Durante lo scambio ci siamo spostati, avvicinandoci un po’.
«Ora scordati tutto quel che ho detto» mi dice.
«Perché?»
«Perché ti ho appena raccontato una cosa molto umiliante su di me e... sono a disagio.» Fa una risatina imbarazzata.
«Be’, non credo tu sappia con chi stai parlando. Sono una campionessa quando si tratta di cose umilianti. La mia vita è stata tutta un’unica, grossa umiliazione» commento. Mi pento di quelle parole appena finisco di pronunciarle, perché so già quale sarà la sua prossima domanda.
«Per esempio?»
Vorrei raccontargli qualcosa di buffo e solo apparentemente fastidioso. Qualcosa che sembri imbarazzante in superficie ma che, in fin dei conti, mi faccia sembrare figa. Qualcosa che non contempli in alcun modo la vergogna per il mio corpo e il mio carattere. Non mi viene in mente nulla.
Ma è buio e lui sta aspettando. Devo dire qualcosa.
«Per esempio, tutti i miei anni delle superiori» rispondo.
«Dimmi qualcosa di più concreto, dai.»
Butto lì la prima cosa che mi passa per la testa, qualcosa che però sono sicura che sa già. «Be’, l’altra sera alla festa. Mi hai vista nascosta in bagno. Mi hai vista piangere.»
«Sei andata a una festa dove non conoscevi nessuno. È stato coraggioso.»
«Hai degli standard bassi per il coraggio.»
«No.»
«Qual è la cosa più coraggiosa che tu abbia mai fatto?»
Ci pensa su un po’.
«Non sono certo di aver mai fatto niente di veramente coraggioso.»
«E stasera? Reagire al tuo capo?»
«Forse.» Non sembra convinto.
«A me è sembrata una cosa coraggiosa.»
«Be’, allora forse sei tu ad avere uno standard basso per il coraggio» mi dice, allungando il braccio oltre la barriera di cuscini per toccarmi il braccio.
Quel brevissimo contatto mi fa venire la pelle d’oca. «O forse siamo entrambi straordinariamente coraggiosi» rispondo.
«In realtà siamo degli eroi» dice lui.
«Scriveranno dei libri su noi due.»
«E faranno dei film.»
«I bambini vorranno vestirsi da noi per Halloween.»
«Vuol dire che ci servono costumi da supereroi.»
«Il mio ha un pugnale d’argento con la punta avvelenata, e un mantello nero con il cappuccio» dico. Ho sempre voluto avere un mantello, per poter uscire maestosamente da una stanza con fare risoluto, o per togliermi il cappuccio e rivelare in modo teatrale la mia identità.
«Ma sei un supereroe o un’assassina?» mi chiede.
«Un po’ e un po’.»
«Be’, il mio costume da supereroe avrà uno zaino jet e una spada.»
«Non credo che uno zaino jet e una spada stiano bene insieme.»
«Lo credi ora, ma quando vedrai un duello di spade nell’aria, cambierai idea.» Sembra molto convinto.

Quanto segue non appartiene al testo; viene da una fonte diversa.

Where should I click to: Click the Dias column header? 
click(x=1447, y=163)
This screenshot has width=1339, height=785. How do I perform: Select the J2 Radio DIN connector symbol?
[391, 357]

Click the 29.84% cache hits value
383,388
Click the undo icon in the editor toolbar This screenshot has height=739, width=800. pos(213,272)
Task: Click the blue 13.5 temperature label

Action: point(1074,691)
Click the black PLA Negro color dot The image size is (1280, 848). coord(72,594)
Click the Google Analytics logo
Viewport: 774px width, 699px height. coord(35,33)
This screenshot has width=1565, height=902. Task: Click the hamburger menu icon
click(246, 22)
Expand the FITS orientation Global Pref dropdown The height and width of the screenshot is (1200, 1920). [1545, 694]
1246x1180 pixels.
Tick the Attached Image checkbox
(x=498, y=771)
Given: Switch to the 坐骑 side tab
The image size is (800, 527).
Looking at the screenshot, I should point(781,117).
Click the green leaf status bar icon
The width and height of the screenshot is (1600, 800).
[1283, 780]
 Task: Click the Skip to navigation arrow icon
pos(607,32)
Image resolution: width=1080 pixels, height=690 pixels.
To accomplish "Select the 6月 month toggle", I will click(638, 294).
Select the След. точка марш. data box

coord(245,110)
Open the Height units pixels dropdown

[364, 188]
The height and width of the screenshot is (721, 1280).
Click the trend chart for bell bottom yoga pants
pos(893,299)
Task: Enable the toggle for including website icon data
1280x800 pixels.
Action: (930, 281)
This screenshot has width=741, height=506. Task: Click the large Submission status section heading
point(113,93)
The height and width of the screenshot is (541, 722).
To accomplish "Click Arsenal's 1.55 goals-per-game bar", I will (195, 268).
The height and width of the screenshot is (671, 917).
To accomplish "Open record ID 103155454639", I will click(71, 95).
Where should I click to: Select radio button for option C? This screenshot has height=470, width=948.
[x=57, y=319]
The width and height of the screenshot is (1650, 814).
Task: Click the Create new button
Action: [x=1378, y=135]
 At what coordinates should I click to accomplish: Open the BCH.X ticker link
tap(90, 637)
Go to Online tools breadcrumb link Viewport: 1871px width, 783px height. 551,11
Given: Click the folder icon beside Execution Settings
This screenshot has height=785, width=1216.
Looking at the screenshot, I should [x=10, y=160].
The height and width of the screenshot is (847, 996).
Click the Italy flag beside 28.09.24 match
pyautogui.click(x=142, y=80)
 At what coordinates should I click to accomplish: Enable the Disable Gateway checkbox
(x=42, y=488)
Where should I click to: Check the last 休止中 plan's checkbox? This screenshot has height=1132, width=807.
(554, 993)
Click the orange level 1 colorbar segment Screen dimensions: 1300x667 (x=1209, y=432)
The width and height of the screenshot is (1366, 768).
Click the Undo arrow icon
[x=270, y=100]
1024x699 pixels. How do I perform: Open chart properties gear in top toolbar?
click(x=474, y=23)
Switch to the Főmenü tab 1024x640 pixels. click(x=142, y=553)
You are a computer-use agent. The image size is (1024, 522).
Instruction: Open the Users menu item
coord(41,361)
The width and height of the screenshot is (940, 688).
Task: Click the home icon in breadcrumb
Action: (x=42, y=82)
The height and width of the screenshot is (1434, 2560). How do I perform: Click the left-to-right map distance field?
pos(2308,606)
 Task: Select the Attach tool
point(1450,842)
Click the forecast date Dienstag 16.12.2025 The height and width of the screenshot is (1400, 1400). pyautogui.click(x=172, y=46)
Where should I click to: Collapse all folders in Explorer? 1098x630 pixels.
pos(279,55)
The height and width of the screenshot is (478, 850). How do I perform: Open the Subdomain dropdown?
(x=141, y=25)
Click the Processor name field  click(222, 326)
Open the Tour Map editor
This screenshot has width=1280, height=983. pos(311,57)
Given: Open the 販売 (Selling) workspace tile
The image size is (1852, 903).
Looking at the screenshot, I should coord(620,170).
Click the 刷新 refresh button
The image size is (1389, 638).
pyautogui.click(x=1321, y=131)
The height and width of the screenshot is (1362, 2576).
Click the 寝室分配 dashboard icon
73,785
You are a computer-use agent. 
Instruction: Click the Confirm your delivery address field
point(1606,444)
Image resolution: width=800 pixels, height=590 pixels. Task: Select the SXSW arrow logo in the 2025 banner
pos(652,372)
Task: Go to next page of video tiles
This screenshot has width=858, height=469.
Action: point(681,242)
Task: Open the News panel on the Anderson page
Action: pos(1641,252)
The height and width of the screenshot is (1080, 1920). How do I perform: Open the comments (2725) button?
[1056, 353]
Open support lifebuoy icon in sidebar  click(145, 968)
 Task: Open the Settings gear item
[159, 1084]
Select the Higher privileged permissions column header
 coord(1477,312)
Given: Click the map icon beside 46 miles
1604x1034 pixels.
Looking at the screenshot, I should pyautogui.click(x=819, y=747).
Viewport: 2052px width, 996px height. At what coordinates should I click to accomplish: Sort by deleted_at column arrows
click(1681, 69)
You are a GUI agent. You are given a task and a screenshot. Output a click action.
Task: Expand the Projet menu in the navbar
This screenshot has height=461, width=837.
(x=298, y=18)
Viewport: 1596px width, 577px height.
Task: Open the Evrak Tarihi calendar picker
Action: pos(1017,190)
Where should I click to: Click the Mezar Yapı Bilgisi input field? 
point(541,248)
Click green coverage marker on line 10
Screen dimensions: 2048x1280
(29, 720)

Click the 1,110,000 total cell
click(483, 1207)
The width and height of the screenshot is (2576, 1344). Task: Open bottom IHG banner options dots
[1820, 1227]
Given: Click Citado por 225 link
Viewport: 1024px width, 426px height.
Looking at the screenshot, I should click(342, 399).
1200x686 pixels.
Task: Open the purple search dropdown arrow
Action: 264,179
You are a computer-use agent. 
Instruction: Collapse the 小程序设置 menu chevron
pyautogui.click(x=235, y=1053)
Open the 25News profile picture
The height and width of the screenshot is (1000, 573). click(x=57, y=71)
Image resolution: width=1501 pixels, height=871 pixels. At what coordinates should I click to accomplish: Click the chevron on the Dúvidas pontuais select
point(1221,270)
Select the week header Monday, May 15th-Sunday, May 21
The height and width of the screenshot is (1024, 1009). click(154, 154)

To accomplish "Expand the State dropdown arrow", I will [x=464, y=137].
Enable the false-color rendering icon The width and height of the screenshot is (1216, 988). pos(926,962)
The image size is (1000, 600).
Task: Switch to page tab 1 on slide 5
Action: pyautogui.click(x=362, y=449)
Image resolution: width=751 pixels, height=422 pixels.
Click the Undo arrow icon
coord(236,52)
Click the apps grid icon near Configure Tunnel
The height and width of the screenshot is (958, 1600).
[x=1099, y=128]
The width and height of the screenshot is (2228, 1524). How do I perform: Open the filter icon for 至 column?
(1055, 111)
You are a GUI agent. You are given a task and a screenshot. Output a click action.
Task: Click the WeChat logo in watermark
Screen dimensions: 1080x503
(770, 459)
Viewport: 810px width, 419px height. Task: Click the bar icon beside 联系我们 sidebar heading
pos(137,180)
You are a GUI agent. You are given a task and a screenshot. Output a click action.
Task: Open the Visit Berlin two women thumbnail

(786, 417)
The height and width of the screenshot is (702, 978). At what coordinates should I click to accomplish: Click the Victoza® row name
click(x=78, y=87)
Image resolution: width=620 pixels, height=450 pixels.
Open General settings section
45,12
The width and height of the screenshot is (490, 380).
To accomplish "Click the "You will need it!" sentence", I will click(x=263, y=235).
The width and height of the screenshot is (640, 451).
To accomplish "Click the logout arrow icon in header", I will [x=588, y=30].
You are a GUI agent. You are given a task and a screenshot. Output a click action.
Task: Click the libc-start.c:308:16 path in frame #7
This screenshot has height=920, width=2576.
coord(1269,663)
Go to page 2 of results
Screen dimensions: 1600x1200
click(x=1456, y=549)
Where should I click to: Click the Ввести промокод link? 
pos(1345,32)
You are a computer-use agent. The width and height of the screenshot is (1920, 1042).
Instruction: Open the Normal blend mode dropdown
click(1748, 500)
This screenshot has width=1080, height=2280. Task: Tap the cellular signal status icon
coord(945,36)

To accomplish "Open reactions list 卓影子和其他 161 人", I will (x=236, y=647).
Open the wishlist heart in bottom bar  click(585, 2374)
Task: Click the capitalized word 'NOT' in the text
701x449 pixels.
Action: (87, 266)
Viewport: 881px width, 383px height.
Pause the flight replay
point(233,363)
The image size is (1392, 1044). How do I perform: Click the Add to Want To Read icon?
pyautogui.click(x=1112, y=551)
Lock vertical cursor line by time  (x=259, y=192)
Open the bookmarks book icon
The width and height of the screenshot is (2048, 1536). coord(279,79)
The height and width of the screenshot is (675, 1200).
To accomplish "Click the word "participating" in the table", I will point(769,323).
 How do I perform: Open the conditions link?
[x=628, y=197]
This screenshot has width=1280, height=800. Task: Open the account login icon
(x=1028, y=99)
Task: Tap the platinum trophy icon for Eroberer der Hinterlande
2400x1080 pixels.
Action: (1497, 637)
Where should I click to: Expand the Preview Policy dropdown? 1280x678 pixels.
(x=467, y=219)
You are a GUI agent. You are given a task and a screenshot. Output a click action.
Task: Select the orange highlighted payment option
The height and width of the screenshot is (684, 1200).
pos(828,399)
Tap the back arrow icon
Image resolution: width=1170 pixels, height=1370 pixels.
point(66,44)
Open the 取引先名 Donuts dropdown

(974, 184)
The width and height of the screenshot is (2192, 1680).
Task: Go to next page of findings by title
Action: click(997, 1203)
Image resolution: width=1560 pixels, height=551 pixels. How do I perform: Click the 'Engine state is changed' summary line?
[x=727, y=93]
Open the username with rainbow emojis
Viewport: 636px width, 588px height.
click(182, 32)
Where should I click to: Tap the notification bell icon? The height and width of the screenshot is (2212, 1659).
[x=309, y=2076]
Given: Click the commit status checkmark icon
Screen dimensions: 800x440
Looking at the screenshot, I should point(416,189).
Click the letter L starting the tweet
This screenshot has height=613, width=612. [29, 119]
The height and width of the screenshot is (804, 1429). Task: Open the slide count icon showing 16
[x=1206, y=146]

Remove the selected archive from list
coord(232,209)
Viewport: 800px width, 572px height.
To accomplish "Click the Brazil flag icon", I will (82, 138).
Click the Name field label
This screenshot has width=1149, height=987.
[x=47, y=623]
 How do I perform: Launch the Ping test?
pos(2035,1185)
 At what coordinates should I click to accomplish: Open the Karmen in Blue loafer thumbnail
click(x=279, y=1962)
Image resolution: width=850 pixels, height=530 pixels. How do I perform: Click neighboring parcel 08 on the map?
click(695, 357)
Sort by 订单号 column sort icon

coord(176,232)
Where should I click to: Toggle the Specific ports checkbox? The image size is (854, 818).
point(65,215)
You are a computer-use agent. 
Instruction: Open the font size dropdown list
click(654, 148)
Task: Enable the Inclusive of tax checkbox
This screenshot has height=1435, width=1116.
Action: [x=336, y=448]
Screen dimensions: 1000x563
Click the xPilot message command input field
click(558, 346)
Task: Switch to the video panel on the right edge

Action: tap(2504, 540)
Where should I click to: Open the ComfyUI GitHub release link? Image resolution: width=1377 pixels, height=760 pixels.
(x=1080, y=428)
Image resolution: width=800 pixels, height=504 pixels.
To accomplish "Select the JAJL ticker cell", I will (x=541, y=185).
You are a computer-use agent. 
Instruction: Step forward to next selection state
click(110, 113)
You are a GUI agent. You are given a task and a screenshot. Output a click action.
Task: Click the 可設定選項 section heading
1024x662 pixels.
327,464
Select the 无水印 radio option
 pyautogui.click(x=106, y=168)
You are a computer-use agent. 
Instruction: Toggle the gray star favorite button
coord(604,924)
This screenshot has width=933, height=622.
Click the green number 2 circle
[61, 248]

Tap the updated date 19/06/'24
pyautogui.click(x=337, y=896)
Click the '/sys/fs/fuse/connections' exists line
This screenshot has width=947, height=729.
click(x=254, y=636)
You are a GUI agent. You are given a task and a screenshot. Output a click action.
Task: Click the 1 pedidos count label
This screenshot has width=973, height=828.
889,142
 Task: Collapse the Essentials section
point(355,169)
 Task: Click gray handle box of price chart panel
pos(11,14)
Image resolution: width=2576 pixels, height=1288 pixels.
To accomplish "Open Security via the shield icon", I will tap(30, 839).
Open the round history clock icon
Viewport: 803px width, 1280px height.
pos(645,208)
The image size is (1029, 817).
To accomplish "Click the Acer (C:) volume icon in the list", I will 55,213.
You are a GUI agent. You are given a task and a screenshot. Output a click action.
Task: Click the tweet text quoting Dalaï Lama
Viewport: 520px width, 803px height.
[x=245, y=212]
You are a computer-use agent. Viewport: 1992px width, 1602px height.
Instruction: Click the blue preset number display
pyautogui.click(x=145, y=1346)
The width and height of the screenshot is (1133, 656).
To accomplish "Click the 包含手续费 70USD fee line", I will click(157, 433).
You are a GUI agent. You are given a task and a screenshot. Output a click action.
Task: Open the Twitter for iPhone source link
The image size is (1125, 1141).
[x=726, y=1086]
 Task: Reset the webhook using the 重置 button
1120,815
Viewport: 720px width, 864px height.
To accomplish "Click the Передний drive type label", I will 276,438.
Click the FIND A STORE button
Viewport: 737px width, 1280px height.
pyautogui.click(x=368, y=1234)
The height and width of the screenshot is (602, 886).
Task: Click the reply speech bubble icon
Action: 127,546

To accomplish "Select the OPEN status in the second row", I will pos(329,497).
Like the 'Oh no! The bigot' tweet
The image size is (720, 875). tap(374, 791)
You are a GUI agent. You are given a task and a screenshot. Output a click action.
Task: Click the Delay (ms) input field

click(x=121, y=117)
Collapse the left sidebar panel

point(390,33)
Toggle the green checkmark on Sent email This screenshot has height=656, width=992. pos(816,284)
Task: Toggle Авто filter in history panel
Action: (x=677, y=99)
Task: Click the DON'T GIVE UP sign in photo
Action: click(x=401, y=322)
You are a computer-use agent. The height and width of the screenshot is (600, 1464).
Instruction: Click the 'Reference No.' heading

«Ma come fai a batterti con la spada mentre manovri il jet che hai sulla schiena? È molto pericoloso dal punto di vista pratico.»
Discutiamo di spade e zaini jet per un po’, e sento dalla voce che si sta rilassando.
«Grazie» mi dice d’improvviso.
«Di cosa?»
«Sono arrivato che stavo malissimo. E adesso mi sento un po’ meno malissimo.»
«Meno malissimo, ma ancora non bene?»
«Non esageriamo.»
Rido e poi chiudo gli occhi. Resto in ascolto del suo respiro, e dal modo in cui cambia capisco che si è addormentato.
Me ne sto lì sdraiata ad ascoltarlo dormire per un sacco di tempo, una cosa eccitante da quanto è intima, ma che al tempo stesso mi inquieta un po’. Non riesco a farne a meno, perché mi sento sveglissima. Non ho mai trascorso la notte nello stesso letto di un ragazzo prima d’ora. Voglio registrare ogni istante, anche se dopo un po’ è chiaro che, con Alex che dorme, c’è davvero poco da registrare.
Mi sembra di aver appena chiuso gli occhi quando la sveglia comincia a ronzare sommessa.